• _Extract to read_:
────────────────────
The winter of 1943 was harsh and bitter. On January 6, 1943, Eugene, Moishe, and a partisan officer traveled to the home of the Zurawskis, the Polish friends of Katz, to retrieve winter clothing they had left there. The Zurawski brothers greeted them with food and drink. However, while the Jewish partisans were enjoying the warmth of the home and sustenance, they didn’t notice that the brothers had sneaked away and betrayed them to the Germans. German authorities and the Chief of Police of Dzisna, who was a well-known collaborator, burst through the door and caught the partisans off guard.
They tied Eugene’s right hand to his brother’s left. The partisans were taken outside to be shot. While the Germans were binding the partisan officer’s hands together, Eugene managed to untie the rope, and the brothers attempted to escape, running in different directions. Moishe and the partisan officer were tragically shot, but Eugene fled into the swamps.
────────────────────
• _Data below_:
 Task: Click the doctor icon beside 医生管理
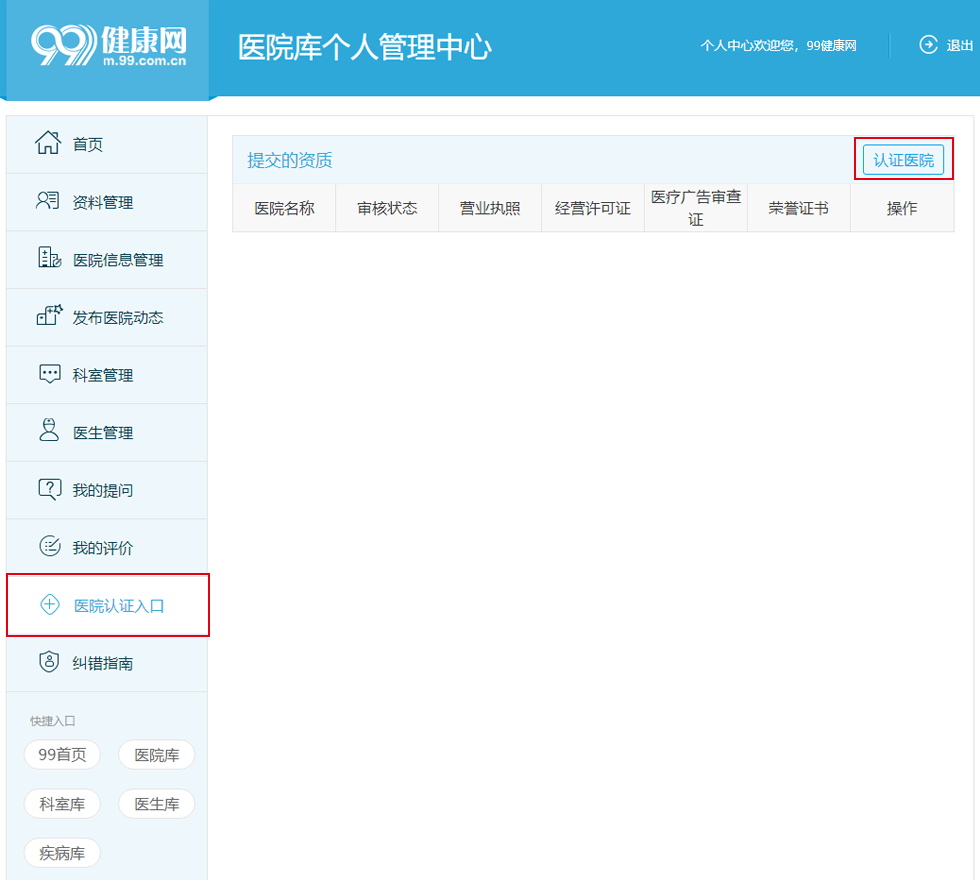click(49, 431)
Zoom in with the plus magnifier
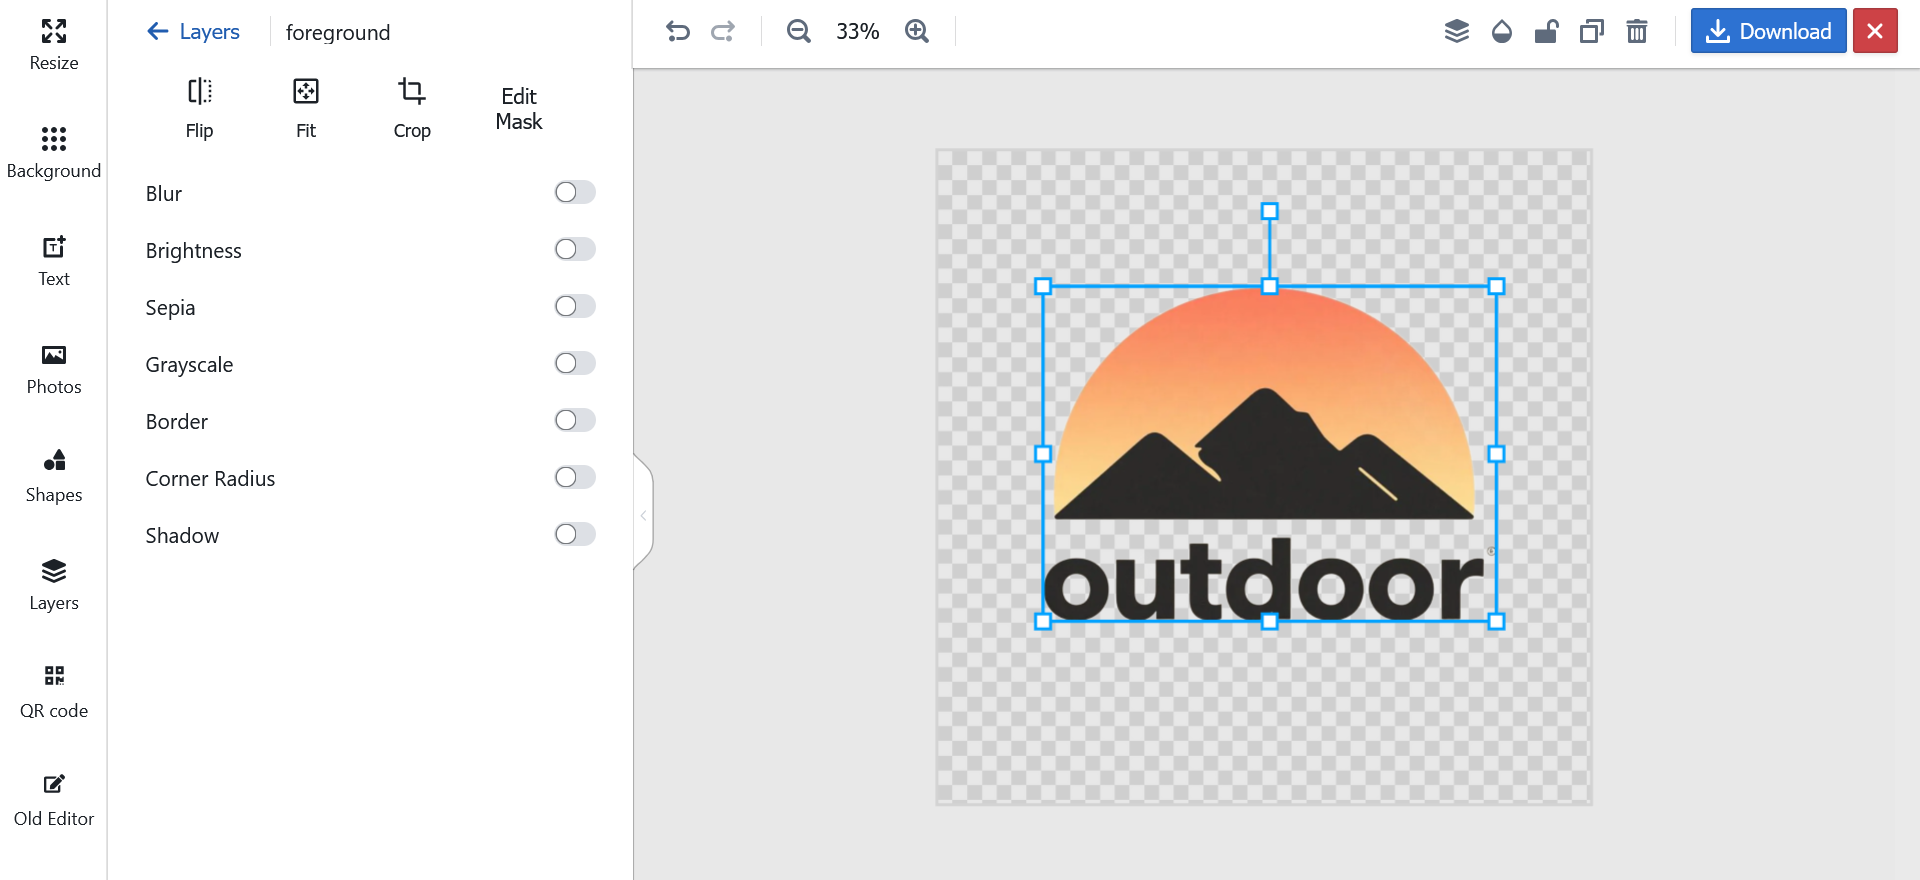Viewport: 1920px width, 880px height. coord(916,32)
────────────────────
• _To do_:
- A) Transcribe the passage about the winter of 1943 from "The winter of" to "partisans off guard.".
- B) Go on with the account of Eugene's escape from the Germans, picking up right after its final sentence.

• _Task results_:
- A)
The winter of 1943 was harsh and bitter. On January 6, 1943, Eugene, Moishe, and a partisan officer traveled to the home of the Zurawskis, the Polish friends of Katz, to retrieve winter clothing they had left there. The Zurawski brothers greeted them with food and drink. However, while the Jewish partisans were enjoying the warmth of the home and sustenance, they didn’t notice that the brothers had sneaked away and betrayed them to the Germans. German authorities and the Chief of Police of Dzisna, who was a well-known collaborator, burst through the door and caught the partisans off guard.

- B)
When Eugene returned to the partisan camp, he told his commander—Polikov—what had happened and asked for permission to take revenge on the Zurawskis. His request was granted. Eugene, along with four other partisans, stormed into the Zurawski house one day. The brothers were taken outside and shot.
Eugune left the Dzisna area after the death of the Zurawskis brothers. Too many people in the village and his previous partisan group, led by the antisemite, Kanapelka, wanted Eugene killed for his actions. Eugene joined the Suborov Brigade in the Minsk area, assisting in missions to derail trains, destroy bridges, block roads, and disrupt German communications.
In August 1943, Eugene’s brigade took part in “War of the Rails,” a large-scale operation to destroy German railroads that involved an estimated 95,000 partisans. Eugene and his fellow fighters placed dynamite on the tracks, and when a train approached, they pulled a tripwire that detonated the dynamite, blowing the train off the tracks.
When the Soviets liberated the area in the summer of 1944, many partisans were drafted into the Russian Army. Eugene served in the Russian Army in the Uszachy Brigade. He soon learned that the Russian Army considered Jewish partisans expendable. They readily threw them into battles before their troops arrived.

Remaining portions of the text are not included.